-- WHAT IS EXPECTED --
Reproduce each of the following items word for word, line by line.

# START OF INFORMATION PROVIDED

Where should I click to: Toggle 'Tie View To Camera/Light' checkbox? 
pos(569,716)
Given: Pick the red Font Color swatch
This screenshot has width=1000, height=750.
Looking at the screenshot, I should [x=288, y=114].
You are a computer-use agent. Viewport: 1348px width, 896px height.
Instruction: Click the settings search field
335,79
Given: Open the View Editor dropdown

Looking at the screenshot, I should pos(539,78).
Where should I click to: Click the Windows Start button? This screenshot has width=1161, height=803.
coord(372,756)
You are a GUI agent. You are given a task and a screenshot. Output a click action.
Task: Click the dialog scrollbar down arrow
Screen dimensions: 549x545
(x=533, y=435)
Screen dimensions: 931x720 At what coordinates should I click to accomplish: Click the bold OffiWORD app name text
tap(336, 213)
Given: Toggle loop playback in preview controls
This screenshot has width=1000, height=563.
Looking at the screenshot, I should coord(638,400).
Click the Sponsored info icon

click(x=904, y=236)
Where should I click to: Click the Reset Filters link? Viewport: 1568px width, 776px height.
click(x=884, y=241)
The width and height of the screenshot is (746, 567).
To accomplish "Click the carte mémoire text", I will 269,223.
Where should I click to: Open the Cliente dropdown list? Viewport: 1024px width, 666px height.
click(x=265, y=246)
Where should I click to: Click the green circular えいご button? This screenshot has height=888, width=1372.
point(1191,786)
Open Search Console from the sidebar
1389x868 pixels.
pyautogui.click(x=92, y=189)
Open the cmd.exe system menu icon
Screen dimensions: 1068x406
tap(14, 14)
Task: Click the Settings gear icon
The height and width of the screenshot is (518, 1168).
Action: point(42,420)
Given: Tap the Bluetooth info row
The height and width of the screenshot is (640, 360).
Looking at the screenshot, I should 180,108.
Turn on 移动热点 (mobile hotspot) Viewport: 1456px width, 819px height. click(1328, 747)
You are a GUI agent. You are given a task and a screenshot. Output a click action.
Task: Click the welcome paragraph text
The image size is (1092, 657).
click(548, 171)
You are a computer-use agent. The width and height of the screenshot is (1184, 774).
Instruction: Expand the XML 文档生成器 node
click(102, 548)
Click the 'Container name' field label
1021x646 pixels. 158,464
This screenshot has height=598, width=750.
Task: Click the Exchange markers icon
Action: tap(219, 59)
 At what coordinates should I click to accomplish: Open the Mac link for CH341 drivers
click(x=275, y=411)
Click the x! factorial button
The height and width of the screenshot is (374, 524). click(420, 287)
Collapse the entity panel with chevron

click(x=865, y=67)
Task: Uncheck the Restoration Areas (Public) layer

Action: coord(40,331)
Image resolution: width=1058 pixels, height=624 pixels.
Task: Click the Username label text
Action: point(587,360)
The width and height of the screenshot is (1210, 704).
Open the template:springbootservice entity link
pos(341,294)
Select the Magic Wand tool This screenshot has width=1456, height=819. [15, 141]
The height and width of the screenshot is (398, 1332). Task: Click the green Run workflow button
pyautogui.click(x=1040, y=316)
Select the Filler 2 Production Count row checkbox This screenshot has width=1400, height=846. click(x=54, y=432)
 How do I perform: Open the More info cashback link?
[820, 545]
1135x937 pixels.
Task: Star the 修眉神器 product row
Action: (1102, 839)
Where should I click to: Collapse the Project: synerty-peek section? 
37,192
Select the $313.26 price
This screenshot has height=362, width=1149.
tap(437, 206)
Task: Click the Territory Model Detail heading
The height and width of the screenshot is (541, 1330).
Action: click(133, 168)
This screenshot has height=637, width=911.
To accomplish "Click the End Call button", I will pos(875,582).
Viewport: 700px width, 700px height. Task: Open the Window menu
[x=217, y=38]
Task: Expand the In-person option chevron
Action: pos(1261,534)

# END OF INFORMATION PROVIDED

-- THE REPLY --
Where should I click to: Toggle 'Tie View To Camera/Light' checkbox? 
pos(569,716)
Given: Pick the red Font Color swatch
This screenshot has width=1000, height=750.
Looking at the screenshot, I should [x=288, y=114].
You are a computer-use agent. Viewport: 1348px width, 896px height.
Instruction: Click the settings search field
335,79
Given: Open the View Editor dropdown

Looking at the screenshot, I should pos(539,78).
Where should I click to: Click the Windows Start button? This screenshot has width=1161, height=803.
coord(372,756)
You are a GUI agent. You are given a task and a screenshot. Output a click action.
Task: Click the dialog scrollbar down arrow
Screen dimensions: 549x545
(x=533, y=435)
Screen dimensions: 931x720 At what coordinates should I click to accomplish: Click the bold OffiWORD app name text
tap(336, 213)
Given: Toggle loop playback in preview controls
This screenshot has width=1000, height=563.
Looking at the screenshot, I should coord(638,400).
Click the Sponsored info icon

click(x=904, y=236)
Where should I click to: Click the Reset Filters link? Viewport: 1568px width, 776px height.
click(x=884, y=241)
The width and height of the screenshot is (746, 567).
To accomplish "Click the carte mémoire text", I will 269,223.
Where should I click to: Open the Cliente dropdown list? Viewport: 1024px width, 666px height.
click(x=265, y=246)
Where should I click to: Click the green circular えいご button? This screenshot has height=888, width=1372.
point(1191,786)
Open Search Console from the sidebar
1389x868 pixels.
pyautogui.click(x=92, y=189)
Open the cmd.exe system menu icon
Screen dimensions: 1068x406
tap(14, 14)
Task: Click the Settings gear icon
The height and width of the screenshot is (518, 1168).
Action: point(42,420)
Given: Tap the Bluetooth info row
The height and width of the screenshot is (640, 360).
Looking at the screenshot, I should 180,108.
Turn on 移动热点 (mobile hotspot) Viewport: 1456px width, 819px height. click(1328, 747)
You are a GUI agent. You are given a task and a screenshot. Output a click action.
Task: Click the welcome paragraph text
The image size is (1092, 657).
click(548, 171)
You are a computer-use agent. The width and height of the screenshot is (1184, 774).
Instruction: Expand the XML 文档生成器 node
click(102, 548)
Click the 'Container name' field label
1021x646 pixels. 158,464
This screenshot has height=598, width=750.
Task: Click the Exchange markers icon
Action: tap(219, 59)
 At what coordinates should I click to accomplish: Open the Mac link for CH341 drivers
click(x=275, y=411)
Click the x! factorial button
The height and width of the screenshot is (374, 524). click(420, 287)
Collapse the entity panel with chevron

click(x=865, y=67)
Task: Uncheck the Restoration Areas (Public) layer

Action: coord(40,331)
Image resolution: width=1058 pixels, height=624 pixels.
Task: Click the Username label text
Action: point(587,360)
The width and height of the screenshot is (1210, 704).
Open the template:springbootservice entity link
pos(341,294)
Select the Magic Wand tool This screenshot has width=1456, height=819. [15, 141]
The height and width of the screenshot is (398, 1332). Task: Click the green Run workflow button
pyautogui.click(x=1040, y=316)
Select the Filler 2 Production Count row checkbox This screenshot has width=1400, height=846. click(x=54, y=432)
 How do I perform: Open the More info cashback link?
[820, 545]
1135x937 pixels.
Task: Star the 修眉神器 product row
Action: (1102, 839)
Where should I click to: Collapse the Project: synerty-peek section? 
37,192
Select the $313.26 price
This screenshot has height=362, width=1149.
tap(437, 206)
Task: Click the Territory Model Detail heading
The height and width of the screenshot is (541, 1330).
Action: click(133, 168)
This screenshot has height=637, width=911.
To accomplish "Click the End Call button", I will pos(875,582).
Viewport: 700px width, 700px height. Task: Open the Window menu
[x=217, y=38]
Task: Expand the In-person option chevron
Action: pos(1261,534)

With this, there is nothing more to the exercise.